Does confidence predict face-identification accuracy for same-race and other-race faces?

Poster Presentation 36.424: Sunday, May 19, 2024, 2:45 – 6:45 pm, Pavilion
Session: Face and Body Perception: Development, experience

Geraldine Jeckeln1 (), Alice J. O'Toole1; 1The University of Texas at Dallas

Confidence in face-identification decisions can influence legal outcomes. Additionally, people are less accurate at recognizing other-race than same-race faces (other-race effect [ORE]). Although confidence predicts face-identification accuracy for same-race faces (Hahn et al., 2021; Jeckeln, et al., 2022), it is unclear whether this finding holds for other-race faces. Here, we used a comparative-confidence task (Mamassian, 2016) to examine observers’ ability to evaluate the correctness of their face-matching decisions for same-race and other-race faces. Participants (27 White/Caucasian [W/CA], 27 Black/African American [B/AA]) completed a comparative-confidence task embedded in a face-identity matching test: On each face-matching trial (24 B/AA trials, 24 W/CA trials), participants viewed three face images (two same-identity images and one different-identity image), and selected the odd-one-out. After completing two face-matching trials (2 B/AA trials or 2 W/CA trials), participants selected the trial on which they felt more confident (confidence-selected trial).
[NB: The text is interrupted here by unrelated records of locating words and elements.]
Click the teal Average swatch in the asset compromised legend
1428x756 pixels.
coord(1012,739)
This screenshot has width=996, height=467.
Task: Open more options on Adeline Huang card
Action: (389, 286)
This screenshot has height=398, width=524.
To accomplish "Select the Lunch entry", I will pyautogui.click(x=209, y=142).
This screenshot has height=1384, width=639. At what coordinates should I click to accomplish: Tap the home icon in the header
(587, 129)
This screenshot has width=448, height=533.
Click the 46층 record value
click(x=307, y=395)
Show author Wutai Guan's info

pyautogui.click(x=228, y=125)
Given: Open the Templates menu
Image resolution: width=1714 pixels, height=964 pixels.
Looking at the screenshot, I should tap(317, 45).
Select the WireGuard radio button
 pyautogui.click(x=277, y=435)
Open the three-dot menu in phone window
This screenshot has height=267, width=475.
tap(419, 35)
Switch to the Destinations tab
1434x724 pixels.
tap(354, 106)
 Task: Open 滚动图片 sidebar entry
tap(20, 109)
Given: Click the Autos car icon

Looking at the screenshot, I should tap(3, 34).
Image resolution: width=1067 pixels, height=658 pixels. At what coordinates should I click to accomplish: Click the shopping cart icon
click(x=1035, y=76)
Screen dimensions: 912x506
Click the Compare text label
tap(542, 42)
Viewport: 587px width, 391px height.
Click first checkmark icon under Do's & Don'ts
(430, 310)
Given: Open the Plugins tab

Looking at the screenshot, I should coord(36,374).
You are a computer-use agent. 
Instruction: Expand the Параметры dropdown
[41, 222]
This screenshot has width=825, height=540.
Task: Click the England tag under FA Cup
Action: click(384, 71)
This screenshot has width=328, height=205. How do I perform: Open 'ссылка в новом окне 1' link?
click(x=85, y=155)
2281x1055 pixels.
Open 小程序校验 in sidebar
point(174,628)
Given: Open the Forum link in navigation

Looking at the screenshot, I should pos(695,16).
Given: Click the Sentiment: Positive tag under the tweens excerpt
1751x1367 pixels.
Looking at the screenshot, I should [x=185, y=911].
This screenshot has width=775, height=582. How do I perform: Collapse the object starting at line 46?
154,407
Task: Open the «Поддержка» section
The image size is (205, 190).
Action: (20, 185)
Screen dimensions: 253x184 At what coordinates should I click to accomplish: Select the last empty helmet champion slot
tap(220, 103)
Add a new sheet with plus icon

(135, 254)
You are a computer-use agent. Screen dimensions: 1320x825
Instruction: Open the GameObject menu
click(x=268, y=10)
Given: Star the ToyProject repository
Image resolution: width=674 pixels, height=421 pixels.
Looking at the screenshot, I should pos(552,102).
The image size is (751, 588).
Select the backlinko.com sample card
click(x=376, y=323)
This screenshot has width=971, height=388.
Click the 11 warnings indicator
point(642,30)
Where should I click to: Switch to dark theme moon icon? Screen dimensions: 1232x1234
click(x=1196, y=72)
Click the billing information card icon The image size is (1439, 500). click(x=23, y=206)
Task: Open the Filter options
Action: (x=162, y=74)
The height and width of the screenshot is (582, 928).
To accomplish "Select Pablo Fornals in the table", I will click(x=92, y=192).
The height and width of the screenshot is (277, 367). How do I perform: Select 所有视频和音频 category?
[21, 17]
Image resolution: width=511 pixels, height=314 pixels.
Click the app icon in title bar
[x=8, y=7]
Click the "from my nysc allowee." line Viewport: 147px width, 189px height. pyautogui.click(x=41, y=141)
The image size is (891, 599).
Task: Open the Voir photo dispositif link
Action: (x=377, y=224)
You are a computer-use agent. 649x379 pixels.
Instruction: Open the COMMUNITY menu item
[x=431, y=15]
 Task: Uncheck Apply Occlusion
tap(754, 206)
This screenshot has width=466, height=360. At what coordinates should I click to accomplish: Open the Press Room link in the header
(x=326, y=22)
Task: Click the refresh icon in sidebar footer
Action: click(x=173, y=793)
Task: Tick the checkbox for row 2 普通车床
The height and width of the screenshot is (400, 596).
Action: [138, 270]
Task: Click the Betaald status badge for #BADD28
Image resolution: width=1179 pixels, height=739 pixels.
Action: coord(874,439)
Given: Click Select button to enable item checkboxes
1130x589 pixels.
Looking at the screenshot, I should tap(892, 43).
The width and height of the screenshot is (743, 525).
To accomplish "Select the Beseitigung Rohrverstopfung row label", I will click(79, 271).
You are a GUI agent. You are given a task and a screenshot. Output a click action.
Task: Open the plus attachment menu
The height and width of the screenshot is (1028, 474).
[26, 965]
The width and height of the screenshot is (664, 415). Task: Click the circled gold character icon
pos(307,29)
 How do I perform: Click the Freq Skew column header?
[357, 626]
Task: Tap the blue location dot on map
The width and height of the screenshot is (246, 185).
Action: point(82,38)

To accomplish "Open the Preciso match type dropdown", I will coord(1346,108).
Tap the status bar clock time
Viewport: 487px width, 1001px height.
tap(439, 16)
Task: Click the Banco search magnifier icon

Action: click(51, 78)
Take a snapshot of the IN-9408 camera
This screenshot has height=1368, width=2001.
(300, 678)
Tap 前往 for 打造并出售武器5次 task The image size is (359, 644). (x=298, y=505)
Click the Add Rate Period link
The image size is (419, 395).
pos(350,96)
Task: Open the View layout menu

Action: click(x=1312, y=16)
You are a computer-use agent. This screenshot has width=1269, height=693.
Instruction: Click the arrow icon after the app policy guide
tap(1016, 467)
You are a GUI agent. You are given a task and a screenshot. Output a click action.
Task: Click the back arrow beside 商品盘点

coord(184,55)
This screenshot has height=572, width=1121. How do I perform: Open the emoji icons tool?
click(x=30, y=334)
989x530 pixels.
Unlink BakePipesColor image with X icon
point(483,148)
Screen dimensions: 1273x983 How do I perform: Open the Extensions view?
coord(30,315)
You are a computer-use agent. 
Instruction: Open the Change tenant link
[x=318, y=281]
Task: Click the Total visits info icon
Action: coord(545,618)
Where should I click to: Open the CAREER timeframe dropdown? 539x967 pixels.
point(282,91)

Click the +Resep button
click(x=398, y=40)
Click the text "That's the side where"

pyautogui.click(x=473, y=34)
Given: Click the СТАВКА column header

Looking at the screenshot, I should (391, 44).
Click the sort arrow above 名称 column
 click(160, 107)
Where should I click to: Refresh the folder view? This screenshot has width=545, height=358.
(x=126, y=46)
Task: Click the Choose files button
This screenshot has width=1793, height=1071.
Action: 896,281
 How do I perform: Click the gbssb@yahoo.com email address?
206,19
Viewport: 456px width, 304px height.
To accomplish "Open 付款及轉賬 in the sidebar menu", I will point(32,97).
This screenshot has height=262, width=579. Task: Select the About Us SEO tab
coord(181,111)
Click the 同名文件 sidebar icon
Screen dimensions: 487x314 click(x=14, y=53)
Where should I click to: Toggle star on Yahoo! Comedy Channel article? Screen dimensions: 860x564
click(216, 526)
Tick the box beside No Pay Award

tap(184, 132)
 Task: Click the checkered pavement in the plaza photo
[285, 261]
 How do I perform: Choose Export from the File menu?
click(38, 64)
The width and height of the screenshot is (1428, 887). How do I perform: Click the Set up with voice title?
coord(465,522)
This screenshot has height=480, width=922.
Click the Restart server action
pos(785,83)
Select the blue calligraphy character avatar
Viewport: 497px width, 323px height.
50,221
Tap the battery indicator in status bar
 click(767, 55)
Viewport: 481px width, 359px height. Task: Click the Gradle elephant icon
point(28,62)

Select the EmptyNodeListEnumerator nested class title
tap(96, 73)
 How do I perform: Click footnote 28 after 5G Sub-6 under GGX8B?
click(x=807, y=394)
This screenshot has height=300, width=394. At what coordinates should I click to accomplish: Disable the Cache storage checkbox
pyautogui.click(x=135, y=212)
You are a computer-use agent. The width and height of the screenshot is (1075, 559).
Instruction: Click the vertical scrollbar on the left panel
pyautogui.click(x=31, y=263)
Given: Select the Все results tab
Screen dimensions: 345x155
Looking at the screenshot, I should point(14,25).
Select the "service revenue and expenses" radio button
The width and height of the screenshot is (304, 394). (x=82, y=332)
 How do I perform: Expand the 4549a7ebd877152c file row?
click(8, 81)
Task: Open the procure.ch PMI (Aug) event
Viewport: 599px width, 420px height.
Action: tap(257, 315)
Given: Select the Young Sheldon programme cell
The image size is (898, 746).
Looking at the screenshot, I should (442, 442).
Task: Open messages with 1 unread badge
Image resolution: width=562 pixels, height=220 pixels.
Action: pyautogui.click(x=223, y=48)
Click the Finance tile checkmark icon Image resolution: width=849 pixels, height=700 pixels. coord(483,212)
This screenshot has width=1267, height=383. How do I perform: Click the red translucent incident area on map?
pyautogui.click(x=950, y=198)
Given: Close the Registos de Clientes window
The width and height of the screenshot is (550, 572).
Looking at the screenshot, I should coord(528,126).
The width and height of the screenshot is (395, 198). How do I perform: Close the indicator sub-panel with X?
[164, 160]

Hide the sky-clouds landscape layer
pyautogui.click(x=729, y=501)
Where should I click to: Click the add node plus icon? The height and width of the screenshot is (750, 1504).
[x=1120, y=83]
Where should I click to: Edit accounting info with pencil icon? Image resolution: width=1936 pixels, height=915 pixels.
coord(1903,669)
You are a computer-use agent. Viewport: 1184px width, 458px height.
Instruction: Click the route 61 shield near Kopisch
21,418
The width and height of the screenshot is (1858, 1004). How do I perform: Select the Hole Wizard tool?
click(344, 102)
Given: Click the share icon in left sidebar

There was an ORE for identification accuracy (F(1, 54) = 6.25, p = .015, η2= .10). However, the ORE did not affect the confidence-accuracy relationship: Accuracy was greater for confidence-selected trials than confidence-rejected trials for both same-race and other-race faces (p < .01). Additionally, trial difficulty (DifficultyTrial1-DifficultyTrial2) predicted B/AA participants’ confidence choice for same-race (R^2 = .51, F(1,12) = 10.59, p < .01) and other-race faces (R^2 = .69, F(1, 10) = 21.87, p < .001), and W/CA participants’ confidence choice for same-race faces (R^2 = .47, F(1, 10) = 8.712, p = .0145), but not other-race faces (p = .2519). These results demonstrate that confidence serves as a predictor of accuracy in the context of same-race and other-race face-identity matching and that confidence is driven by trial difficulty.

Acknowledgements: Research funded by The National Institute of Standards and Technology, Grant to A.OT.